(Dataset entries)
□ □ □
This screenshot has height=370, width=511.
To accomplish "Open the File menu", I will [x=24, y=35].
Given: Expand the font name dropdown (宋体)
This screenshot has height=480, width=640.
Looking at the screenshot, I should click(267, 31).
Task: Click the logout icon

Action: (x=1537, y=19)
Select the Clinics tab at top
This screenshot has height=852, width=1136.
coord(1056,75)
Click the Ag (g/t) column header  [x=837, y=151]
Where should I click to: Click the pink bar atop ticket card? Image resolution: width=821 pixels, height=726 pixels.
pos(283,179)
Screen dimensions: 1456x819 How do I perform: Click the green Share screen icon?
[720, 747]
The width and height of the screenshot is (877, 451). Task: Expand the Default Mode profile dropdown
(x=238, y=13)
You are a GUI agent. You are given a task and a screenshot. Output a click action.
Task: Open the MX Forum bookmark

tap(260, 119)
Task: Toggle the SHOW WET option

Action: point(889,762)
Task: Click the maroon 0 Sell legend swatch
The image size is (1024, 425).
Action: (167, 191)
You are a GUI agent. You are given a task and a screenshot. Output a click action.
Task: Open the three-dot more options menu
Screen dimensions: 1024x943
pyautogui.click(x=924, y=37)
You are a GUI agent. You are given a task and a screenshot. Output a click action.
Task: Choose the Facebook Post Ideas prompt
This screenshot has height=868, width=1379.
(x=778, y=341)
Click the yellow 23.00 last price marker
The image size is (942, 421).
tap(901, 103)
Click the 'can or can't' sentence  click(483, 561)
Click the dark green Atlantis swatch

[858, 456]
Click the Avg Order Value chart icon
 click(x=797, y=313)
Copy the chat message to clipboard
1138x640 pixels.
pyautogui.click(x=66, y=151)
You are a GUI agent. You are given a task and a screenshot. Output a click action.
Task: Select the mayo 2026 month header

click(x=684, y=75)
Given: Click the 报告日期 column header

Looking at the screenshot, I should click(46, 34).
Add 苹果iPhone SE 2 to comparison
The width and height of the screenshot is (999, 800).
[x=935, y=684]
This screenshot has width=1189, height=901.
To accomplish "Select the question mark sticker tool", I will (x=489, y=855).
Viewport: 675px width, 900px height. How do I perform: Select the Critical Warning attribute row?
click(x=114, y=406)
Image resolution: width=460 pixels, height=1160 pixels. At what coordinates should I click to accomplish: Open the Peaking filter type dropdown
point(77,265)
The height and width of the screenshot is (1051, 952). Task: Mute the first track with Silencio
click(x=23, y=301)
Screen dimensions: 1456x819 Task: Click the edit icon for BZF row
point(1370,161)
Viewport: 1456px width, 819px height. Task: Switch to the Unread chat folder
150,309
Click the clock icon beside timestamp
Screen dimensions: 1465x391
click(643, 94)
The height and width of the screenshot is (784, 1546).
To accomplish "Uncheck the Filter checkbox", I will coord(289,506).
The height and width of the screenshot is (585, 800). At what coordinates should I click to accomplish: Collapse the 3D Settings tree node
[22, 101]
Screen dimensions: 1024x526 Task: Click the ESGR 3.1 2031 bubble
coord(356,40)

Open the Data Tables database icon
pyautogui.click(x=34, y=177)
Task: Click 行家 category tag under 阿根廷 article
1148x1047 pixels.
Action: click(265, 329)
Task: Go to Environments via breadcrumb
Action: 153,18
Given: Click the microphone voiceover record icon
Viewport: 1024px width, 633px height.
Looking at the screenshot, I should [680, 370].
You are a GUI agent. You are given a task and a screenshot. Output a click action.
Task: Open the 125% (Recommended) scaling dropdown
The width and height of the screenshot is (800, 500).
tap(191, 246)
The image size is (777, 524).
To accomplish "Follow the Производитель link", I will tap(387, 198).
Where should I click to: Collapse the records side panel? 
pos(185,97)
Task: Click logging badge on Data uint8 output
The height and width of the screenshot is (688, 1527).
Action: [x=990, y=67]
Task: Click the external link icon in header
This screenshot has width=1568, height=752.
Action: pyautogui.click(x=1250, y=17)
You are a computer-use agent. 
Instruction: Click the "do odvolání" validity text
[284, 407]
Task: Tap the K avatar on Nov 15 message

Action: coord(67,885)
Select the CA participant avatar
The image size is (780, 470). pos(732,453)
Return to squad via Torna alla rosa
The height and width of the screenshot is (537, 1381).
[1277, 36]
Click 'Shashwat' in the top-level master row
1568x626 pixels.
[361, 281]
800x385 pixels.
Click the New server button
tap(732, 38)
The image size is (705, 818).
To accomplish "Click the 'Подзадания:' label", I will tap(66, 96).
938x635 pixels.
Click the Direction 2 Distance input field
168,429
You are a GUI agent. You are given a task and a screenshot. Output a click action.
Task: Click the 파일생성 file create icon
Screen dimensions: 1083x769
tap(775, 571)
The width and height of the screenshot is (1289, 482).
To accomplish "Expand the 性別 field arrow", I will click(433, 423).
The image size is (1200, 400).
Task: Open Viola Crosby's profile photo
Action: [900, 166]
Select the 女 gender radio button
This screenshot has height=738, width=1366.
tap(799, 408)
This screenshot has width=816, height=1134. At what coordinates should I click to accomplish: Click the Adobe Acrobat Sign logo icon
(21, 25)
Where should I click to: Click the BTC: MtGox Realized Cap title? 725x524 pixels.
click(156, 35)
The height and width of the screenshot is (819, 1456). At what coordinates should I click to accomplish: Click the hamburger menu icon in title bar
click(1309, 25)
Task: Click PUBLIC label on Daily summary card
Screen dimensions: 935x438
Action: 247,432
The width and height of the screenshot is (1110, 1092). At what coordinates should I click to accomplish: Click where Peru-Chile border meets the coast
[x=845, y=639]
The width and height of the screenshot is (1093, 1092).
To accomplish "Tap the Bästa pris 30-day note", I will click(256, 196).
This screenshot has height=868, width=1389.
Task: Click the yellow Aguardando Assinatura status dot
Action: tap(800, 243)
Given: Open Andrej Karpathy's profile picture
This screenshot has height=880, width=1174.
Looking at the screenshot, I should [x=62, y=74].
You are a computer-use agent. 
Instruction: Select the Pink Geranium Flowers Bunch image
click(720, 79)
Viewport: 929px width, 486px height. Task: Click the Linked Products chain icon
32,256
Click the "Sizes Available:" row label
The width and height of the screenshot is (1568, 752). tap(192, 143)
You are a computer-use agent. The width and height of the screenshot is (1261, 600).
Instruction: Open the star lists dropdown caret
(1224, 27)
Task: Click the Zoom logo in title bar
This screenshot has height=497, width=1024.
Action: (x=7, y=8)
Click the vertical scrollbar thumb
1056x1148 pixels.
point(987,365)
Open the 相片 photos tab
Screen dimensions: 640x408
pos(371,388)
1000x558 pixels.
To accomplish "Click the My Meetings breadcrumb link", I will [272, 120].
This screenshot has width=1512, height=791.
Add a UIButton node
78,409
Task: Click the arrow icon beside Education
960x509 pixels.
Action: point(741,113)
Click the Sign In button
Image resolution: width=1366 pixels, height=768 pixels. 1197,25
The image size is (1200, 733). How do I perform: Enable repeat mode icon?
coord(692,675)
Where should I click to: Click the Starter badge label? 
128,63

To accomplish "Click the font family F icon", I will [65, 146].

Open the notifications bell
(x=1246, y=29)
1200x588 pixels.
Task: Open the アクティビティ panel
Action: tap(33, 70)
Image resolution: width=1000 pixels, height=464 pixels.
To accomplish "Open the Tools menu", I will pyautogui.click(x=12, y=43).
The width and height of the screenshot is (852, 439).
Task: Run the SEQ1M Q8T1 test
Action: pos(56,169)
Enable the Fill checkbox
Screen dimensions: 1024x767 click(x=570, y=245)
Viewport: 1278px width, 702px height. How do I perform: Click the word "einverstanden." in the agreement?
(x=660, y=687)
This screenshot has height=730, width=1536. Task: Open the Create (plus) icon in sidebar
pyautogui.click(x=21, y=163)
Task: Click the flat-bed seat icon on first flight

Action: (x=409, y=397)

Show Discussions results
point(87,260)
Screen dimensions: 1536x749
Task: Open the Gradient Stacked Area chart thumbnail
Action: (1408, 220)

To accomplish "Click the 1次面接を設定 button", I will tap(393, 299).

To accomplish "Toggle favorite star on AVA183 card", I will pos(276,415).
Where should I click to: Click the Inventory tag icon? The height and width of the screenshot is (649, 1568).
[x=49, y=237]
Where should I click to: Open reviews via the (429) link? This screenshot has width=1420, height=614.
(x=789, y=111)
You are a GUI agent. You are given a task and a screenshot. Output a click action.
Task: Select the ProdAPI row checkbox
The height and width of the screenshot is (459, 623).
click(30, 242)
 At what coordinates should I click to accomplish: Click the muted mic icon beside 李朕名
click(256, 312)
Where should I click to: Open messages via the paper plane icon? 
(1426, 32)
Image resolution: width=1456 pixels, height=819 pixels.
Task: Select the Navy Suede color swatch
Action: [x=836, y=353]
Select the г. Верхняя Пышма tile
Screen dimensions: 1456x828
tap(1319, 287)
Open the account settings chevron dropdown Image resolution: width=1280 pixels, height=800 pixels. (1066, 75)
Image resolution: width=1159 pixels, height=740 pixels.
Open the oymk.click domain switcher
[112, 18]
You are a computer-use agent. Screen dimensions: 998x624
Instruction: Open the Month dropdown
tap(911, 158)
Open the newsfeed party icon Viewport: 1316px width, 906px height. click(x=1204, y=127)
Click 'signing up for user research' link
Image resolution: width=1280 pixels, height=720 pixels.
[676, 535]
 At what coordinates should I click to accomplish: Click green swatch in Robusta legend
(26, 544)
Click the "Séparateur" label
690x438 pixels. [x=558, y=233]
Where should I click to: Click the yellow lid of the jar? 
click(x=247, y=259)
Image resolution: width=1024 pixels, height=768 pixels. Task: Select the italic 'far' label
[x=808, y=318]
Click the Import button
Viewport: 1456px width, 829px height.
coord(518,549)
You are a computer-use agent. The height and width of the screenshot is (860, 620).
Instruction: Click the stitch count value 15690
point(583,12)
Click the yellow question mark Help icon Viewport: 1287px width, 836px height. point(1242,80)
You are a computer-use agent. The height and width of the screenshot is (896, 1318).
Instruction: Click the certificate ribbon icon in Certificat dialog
□ □ □
### Action item
Each line that contains the string "font" counts once; report how many such lines the entries have, giving only the number.

### Written solution
2